Text under study Start Marker

During the COVID-19 pandemic, the federal government issued three rounds of direct payments to most Americans, formally known as Economic Impact Payments. The fastest way to receive these payments was through direct deposit, and the IRS used bank account information from tax returns, federal benefit records, and an online portal to route hundreds of billions of dollars electronically. Between April 2020 and December 2021, the government disbursed roughly $931 billion in direct payments to individuals across the three rounds.
The Three Rounds of Payments
Each round of stimulus payments was authorized by separate legislation, carried different payment amounts, and used slightly different eligibility rules.
First Round (EIP1) — Spring 2020
The Coronavirus Aid, Relief, and Economic Security Act (CARES Act), signed into law on March 27, 2020, authorized the first round of payments under Section 2201, which added Section 6428 to the Internal Revenue Code. Eligible individuals received up to $1,200 ($2,400 for married couples filing jointly), plus $500 for each qualifying child under age 17. Payments began to phase out at $75,000 in adjusted gross income for single filers and $150,000 for joint filers, reducing by $5 for every $100 above those thresholds. Single filers earning above $99,000 and joint filers (without children) earning above $198,000 received nothing.

Text under study End Marker
Data for review Start Marker

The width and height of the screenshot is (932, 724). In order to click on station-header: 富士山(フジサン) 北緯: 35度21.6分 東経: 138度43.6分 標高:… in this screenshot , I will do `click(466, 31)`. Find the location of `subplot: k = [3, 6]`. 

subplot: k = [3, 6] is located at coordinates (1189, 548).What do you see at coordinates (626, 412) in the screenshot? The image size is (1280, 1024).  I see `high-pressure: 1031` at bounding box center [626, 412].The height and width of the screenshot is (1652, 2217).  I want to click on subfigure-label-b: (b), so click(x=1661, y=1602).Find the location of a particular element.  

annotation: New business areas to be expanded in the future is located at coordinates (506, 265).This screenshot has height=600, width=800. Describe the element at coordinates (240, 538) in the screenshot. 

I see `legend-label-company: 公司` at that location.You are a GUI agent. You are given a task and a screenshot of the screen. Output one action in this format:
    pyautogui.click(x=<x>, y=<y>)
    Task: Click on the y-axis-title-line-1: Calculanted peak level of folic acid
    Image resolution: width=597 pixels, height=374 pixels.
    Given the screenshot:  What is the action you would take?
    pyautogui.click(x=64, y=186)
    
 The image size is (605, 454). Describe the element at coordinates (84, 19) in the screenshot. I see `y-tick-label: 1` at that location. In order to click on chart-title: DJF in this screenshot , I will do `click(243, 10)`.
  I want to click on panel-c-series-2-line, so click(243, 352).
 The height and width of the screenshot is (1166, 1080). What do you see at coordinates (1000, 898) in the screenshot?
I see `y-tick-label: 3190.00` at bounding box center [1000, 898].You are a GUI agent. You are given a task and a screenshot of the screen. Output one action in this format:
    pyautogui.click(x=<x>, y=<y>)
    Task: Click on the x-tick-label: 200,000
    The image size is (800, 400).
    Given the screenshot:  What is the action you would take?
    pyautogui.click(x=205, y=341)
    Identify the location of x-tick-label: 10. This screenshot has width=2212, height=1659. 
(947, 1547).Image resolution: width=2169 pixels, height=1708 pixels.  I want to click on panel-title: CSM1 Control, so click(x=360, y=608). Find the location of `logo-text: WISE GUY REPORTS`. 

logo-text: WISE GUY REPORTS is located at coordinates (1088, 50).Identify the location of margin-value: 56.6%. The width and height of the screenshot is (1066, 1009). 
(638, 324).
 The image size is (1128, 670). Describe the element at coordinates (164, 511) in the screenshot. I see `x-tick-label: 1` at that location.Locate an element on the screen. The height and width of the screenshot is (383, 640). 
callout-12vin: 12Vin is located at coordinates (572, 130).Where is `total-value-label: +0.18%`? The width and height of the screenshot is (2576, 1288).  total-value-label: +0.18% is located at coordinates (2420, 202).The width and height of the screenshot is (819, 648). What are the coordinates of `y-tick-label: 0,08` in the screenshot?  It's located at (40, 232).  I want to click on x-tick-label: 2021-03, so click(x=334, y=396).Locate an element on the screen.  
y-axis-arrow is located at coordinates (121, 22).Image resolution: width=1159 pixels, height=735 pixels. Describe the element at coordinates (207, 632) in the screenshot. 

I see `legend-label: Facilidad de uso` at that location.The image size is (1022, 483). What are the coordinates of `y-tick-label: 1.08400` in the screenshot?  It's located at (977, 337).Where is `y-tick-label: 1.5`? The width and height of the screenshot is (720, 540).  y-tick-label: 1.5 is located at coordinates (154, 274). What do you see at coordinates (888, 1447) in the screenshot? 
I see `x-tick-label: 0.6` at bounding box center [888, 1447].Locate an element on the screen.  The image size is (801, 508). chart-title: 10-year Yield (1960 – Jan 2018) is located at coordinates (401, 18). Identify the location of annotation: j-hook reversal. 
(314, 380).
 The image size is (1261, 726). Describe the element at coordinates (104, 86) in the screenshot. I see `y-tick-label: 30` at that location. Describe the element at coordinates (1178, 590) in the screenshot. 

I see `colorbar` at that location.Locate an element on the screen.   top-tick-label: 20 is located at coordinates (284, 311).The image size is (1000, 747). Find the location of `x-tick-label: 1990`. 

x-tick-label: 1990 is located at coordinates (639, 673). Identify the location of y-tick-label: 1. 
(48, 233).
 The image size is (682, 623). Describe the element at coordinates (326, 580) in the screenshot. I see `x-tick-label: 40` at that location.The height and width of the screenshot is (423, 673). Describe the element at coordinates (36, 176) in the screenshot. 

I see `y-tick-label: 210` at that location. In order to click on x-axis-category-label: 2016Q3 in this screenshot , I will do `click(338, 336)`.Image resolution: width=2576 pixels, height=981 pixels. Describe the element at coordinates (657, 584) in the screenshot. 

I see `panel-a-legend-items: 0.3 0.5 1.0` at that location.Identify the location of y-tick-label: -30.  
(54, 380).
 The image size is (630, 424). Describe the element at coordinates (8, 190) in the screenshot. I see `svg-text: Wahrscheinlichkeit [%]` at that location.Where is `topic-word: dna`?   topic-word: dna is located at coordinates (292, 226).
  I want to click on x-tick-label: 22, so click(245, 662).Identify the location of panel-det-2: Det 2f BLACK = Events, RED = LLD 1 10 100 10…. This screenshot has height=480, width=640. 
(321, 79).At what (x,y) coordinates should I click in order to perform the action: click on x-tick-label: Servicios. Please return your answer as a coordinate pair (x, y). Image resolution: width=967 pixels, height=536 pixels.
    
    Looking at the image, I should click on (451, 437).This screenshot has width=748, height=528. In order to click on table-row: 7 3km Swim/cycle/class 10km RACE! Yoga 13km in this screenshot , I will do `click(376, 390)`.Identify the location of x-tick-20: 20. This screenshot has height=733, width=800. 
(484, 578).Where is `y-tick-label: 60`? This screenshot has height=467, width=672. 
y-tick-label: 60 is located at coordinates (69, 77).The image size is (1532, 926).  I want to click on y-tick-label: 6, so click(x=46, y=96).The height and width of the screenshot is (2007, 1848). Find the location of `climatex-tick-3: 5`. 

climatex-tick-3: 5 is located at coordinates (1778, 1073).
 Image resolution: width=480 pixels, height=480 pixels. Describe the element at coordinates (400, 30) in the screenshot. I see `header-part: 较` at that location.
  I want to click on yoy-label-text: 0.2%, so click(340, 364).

Data for review End Marker

Requirement A ▸
According to the text on the COVID-19 stimulus payments, on what date was the CARES Act signed into law?
Requirement B ▸
Pick up the text on the COVID-19 stimulus payments from the end of its last paragraph and keep writing.
The rows are separate material, unrelated to the text on the COVID-19 stimulus payments.

Answer box A ▸
March 27, 2020.

Answer box B ▸
Second Round (EIP2) — Late December 2020 / Early January 2021
The Consolidated Appropriations Act, 2021 (Public Law 116-260), signed December 27, 2020, authorized a second round of payments through its COVID-related Tax Relief Act provisions. Eligible individuals received $600 ($1,200 for joint filers) plus $600 per qualifying child. The phase-out thresholds started at the same income levels as the first round, but because the base payment was smaller, payments cut off entirely at $87,000 for single filers and $174,000 for joint filers without dependents. Unlike the first round, mixed-status families where at least one spouse had a valid Social Security number were eligible. Treasury Secretary Steven Mnuchin indicated that direct deposits would begin the week of December 28, 2020.
Third Round (EIP3) — Spring 2021
The American Rescue Plan Act of 2021, signed March 11, 2021, authorized the third and final round of payments under Section 9601, which added Section 6428B to the tax code. Each eligible individual received $1,400 ($2,800 for joint filers) plus $1,400 per qualifying dependent. A significant change from earlier rounds: adult dependents, including college students and elderly relatives, now qualified for the per-dependent payment. Full payments went to individuals earning up to $75,000 and joint filers earning up to $150,000. The payments phased out entirely at $80,000 for single filers and $160,000 for joint filers.
How Direct Deposit Worked
The IRS prioritized electronic delivery for speed. To determine where to send money, the agency drew on several sources of bank account information.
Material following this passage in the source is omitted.